Entonces, podríamos afirmar que no es casual el hecho que en la actualidad, la negación de la muerte sea compensada por una sobrevaloración cuantitativa de la vida, en detrimento de la calidad y la intensidad de la misma. Esto ameritaría, al menos, una sospechosa paradoja contemporánea: cuánto más negamos la muerte, menos viviríamos cualitativamente. En consecuencia, podríamos plantear que una calidad de vida más intensa, parecería hacer más “fácil” la muerte.

Ya que ésta, nos obligaría a considerar las cuestiones más esenciales de la vida, frente a las banalidades que nos ofrece este sistema capitalista-consumista actual. Que para negar la importancia de la muerte, de su significado y del dolor que implica la elaboración del duelo, la ha reducido a un trivial y mercantil ritual carente de valor. A pesar que hasta el día de hoy, los humanos contamos con una única certeza: que tarde o temprano todos vamos a morir.

A propósito, es importante recordar y releer el clásico libro de Philippe Ariès, El hombre ante la muerte: una exhaustiva investigación en torno al tema de la muerte. En especial la Quinta Parte: La muerte invertida, donde hace un minucioso estudio sobre “cómo el moribundo fue privado de su muerte”, y de “cómo cuanto más se avanza en el tiempo y se asciende en la escala social y urbana, tanto menos siente el hombre por sí mismo la proximidad de su muerte”. Siendo las tres características relevantes de nuestro tiempo: la negación del duelo - el desposeimiento del moribundo - la invención de un nuevo ritual funerario (en especial en Estados Unidos).

Quizás para un escritor, la palabra más llena de significado sea la palabra muerte.
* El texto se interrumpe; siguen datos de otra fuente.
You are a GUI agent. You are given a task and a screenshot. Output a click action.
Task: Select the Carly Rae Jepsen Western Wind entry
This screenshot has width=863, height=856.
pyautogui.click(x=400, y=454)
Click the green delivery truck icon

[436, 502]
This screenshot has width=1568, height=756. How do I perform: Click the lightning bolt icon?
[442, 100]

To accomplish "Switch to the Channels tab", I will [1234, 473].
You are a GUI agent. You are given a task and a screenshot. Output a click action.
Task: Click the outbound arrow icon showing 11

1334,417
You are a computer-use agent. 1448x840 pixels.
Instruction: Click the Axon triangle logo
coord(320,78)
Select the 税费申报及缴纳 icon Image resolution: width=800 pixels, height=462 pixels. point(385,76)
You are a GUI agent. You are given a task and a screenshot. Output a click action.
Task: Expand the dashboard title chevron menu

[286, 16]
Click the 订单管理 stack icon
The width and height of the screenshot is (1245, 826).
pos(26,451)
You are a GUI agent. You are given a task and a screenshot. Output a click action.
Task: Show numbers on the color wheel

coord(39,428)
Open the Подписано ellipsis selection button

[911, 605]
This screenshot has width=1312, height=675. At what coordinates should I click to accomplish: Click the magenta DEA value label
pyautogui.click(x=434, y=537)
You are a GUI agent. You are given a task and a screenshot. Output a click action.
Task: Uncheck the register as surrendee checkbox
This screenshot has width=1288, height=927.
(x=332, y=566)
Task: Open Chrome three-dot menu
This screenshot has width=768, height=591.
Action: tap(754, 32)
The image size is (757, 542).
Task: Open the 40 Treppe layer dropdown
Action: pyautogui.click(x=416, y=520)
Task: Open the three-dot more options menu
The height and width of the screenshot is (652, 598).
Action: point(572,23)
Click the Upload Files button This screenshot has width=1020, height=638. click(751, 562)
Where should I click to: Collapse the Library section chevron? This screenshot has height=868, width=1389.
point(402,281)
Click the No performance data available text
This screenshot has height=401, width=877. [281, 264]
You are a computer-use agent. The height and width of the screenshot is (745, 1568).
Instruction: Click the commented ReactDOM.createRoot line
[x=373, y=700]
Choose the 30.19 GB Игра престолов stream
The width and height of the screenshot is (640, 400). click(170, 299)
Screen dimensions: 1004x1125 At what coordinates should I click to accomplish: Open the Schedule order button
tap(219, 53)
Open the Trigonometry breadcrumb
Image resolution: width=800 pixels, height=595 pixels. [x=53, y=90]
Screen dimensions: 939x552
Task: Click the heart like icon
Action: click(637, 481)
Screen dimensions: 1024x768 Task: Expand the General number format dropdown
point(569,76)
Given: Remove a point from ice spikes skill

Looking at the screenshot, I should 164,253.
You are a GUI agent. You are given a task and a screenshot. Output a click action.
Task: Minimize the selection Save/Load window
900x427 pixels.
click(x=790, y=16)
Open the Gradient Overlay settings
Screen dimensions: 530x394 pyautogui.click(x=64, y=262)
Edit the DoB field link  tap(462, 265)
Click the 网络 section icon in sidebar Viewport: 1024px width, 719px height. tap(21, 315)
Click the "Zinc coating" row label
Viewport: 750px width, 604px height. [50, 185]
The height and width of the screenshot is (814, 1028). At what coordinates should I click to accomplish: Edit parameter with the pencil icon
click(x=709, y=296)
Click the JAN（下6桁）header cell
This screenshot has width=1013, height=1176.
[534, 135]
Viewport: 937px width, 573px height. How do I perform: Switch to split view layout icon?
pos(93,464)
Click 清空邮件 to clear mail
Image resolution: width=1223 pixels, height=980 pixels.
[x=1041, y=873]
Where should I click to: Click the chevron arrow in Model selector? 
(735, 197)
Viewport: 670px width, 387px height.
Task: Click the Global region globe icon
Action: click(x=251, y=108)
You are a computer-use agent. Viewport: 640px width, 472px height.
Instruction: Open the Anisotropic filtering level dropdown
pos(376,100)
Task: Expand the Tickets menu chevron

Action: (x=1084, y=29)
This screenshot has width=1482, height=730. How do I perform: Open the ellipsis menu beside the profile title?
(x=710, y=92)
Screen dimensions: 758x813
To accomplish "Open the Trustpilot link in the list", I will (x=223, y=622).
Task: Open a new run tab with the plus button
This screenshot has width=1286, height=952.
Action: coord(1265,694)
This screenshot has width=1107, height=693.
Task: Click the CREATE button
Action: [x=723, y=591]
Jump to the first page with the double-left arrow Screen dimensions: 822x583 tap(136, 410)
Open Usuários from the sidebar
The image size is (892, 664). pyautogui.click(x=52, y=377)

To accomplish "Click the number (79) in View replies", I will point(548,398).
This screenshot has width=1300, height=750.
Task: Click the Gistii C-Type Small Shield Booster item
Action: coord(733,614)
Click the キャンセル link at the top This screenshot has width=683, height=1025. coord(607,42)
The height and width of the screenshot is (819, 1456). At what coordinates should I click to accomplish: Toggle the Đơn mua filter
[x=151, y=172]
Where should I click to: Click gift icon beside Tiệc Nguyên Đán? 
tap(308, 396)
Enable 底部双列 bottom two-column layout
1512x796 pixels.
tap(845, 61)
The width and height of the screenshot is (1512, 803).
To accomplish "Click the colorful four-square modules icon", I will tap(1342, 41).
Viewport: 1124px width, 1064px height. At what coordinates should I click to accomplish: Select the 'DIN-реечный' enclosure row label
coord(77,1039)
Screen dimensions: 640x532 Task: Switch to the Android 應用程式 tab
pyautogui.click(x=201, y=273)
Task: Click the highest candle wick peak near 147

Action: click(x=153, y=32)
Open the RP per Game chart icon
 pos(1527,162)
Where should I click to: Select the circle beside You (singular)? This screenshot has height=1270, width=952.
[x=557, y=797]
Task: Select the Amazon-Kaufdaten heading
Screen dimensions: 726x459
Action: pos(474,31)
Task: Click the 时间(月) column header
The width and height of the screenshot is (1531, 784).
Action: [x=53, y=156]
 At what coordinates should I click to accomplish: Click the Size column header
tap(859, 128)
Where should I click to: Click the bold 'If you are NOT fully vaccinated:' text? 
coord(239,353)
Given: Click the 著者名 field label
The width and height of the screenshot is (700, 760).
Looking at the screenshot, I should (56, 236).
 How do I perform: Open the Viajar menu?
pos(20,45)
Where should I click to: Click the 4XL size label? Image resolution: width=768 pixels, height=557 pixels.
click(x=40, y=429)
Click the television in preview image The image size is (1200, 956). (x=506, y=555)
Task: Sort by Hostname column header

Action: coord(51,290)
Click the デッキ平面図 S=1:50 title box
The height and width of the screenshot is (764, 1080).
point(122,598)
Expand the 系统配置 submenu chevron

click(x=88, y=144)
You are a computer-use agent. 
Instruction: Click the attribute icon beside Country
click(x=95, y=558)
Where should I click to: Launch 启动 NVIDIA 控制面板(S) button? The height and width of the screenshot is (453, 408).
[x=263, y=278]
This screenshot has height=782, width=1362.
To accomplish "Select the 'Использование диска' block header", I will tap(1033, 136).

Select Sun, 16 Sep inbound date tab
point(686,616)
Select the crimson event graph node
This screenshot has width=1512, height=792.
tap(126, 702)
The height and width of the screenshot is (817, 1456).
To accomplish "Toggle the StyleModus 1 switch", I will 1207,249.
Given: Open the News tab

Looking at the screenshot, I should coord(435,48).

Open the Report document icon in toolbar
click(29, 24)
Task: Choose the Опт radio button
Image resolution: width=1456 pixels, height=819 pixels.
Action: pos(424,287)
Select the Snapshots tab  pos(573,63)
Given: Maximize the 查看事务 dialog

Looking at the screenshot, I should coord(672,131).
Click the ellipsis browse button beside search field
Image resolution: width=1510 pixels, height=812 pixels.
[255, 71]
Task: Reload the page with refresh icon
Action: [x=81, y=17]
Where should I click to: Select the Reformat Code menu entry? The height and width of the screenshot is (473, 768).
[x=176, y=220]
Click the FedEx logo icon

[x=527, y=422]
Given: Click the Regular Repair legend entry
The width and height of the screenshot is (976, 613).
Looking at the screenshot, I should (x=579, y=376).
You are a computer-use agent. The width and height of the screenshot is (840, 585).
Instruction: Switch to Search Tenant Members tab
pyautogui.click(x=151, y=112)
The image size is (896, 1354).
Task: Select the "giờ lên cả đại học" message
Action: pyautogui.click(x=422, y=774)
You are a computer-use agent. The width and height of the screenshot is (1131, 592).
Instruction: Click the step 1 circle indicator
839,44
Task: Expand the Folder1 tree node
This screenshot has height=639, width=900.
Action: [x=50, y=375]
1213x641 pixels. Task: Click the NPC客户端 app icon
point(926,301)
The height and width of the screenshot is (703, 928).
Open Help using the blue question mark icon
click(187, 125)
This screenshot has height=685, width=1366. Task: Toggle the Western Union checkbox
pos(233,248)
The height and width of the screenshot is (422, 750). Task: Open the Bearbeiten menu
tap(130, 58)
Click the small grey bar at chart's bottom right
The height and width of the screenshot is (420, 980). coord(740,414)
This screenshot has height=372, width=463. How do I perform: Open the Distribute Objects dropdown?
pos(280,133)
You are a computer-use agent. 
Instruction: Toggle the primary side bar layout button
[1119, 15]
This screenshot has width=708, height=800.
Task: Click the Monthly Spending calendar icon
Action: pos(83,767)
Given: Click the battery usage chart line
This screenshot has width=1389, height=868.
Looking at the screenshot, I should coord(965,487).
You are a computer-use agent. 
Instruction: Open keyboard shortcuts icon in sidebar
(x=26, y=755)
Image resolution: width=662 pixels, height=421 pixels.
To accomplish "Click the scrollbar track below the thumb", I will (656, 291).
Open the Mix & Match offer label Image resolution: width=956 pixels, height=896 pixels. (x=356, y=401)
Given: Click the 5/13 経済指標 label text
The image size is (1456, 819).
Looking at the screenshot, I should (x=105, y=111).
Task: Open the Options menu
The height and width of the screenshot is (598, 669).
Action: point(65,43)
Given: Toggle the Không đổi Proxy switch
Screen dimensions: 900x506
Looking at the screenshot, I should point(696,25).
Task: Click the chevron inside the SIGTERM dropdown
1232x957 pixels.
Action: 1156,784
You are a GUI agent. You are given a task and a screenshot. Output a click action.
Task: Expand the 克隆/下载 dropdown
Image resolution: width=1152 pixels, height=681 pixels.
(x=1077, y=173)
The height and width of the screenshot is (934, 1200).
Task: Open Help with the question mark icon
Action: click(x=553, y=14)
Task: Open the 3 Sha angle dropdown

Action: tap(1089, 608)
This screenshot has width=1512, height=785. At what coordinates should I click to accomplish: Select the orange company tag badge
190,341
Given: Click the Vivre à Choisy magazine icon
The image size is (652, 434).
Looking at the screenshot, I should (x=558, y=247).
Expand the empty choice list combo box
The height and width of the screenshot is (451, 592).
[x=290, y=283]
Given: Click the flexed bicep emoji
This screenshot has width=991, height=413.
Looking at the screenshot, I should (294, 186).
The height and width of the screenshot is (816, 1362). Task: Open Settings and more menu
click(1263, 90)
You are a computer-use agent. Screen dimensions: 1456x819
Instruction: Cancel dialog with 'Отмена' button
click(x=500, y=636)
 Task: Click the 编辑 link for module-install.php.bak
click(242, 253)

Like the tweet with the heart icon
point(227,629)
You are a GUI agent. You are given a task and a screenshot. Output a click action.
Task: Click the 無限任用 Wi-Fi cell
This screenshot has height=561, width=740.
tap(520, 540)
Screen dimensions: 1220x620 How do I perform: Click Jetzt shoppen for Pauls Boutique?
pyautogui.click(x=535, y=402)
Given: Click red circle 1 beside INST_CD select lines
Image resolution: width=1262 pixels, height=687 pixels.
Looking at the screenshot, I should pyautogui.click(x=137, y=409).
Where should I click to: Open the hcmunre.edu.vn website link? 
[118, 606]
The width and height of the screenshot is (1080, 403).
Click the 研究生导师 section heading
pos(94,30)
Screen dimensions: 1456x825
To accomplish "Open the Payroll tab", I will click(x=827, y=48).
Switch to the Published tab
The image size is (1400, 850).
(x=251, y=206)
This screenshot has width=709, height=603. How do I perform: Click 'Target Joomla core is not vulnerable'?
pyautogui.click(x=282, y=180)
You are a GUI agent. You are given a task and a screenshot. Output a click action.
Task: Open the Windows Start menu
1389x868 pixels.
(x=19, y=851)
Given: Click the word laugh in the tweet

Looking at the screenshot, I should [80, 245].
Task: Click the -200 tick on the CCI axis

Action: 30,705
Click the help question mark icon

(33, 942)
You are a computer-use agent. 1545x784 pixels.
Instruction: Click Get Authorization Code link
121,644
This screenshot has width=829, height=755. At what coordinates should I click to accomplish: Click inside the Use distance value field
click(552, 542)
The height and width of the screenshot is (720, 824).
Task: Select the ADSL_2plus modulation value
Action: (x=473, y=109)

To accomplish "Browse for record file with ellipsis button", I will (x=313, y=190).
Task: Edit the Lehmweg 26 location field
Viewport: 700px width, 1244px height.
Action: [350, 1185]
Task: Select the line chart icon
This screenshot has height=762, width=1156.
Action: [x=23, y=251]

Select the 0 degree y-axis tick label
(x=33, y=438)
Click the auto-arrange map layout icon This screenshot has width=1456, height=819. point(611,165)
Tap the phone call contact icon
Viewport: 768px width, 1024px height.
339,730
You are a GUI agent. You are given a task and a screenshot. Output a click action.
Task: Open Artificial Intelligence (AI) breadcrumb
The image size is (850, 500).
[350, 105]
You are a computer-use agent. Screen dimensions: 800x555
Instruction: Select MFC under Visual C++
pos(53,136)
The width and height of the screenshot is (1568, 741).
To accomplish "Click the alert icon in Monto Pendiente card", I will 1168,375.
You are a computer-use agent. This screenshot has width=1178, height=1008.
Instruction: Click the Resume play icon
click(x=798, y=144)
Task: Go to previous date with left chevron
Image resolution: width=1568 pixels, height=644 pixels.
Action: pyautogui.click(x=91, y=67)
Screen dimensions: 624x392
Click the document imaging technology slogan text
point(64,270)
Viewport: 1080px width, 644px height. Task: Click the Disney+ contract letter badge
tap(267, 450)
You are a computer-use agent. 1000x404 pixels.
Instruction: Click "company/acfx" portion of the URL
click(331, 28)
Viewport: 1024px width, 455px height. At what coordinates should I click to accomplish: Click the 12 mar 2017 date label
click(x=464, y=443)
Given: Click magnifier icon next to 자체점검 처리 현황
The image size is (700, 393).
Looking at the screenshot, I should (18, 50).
Aunque hoy, ésta sea una experiencia tan privada, que se diría “que nadie muere, sino que simplemente desaparece”

Dice Ariès: “Hoy nada queda ya ni de la noción que cada uno tiene o debe tener de que su fin está próximo, ni del carácter público y solemne que tenía el momento de la muerte… La nueva costumbre exige que muera en la ignorancia de su muerte.”

Imágenes y más imágenes

Representar es hacer presente lo ausente. Por lo tanto, no es simplemente evocar, sino también reemplazar. Las imágenes están ahí para cubrir una ausencia, aliviar una pena. Ninguna imagen es en este sentido totalmente inocente.

Comenta Règis Debray, en su libro Vida y muerte de la imagen (Historia de la mirada en Occidente), “al sol y a la muerte no se les puede mirar a la cara. Perseo tuvo que utilizar un espejo para cortar la cabeza de Medusa. La imagen, toda imagen, es sin duda esa argucia indirecta, ese espejo en el que la sombra atrapa a la presa. El trabajo del duelo pasa así por la confección de una imagen del otro que vale por un alumbramiento.” De ahí que sea imposible deshacerse del doble sin materializarlo.

Es lícito pensar que la experiencia trascendente del animal humano, fue el desconcertante espectáculo del hombre ante la muerte. Primero esculpida, después pintada, luego fotografiada y por último filmada, la imagen de la representación de la muerte está en el origen de las distintas culturas, siendo su misión la de mediar entre los vivos y los muertos, entre los dioses y los mortales, entre lo visible y las fuerzas invisibles. La imagen, simulacrum en latín, es decir, el espectro (imago) era la mascarilla que reproducía el rostro del difunto. O sea, primero el fantasma, después la figura: la sombra del ausente que se hace presencia en la representación, como sustituto del muerto. Y como bien marcó Gastón Bachelard, la imagen es antes que la idea. “La muerte es primero una imagen, y sigue siendo una imagen, la idea (la muerte como tránsito o viaje) apareció después.”

El arte de las imágenes, por lo tanto, nace funerario, inmediatamente muerto, pero para renacer y trascender la muerte.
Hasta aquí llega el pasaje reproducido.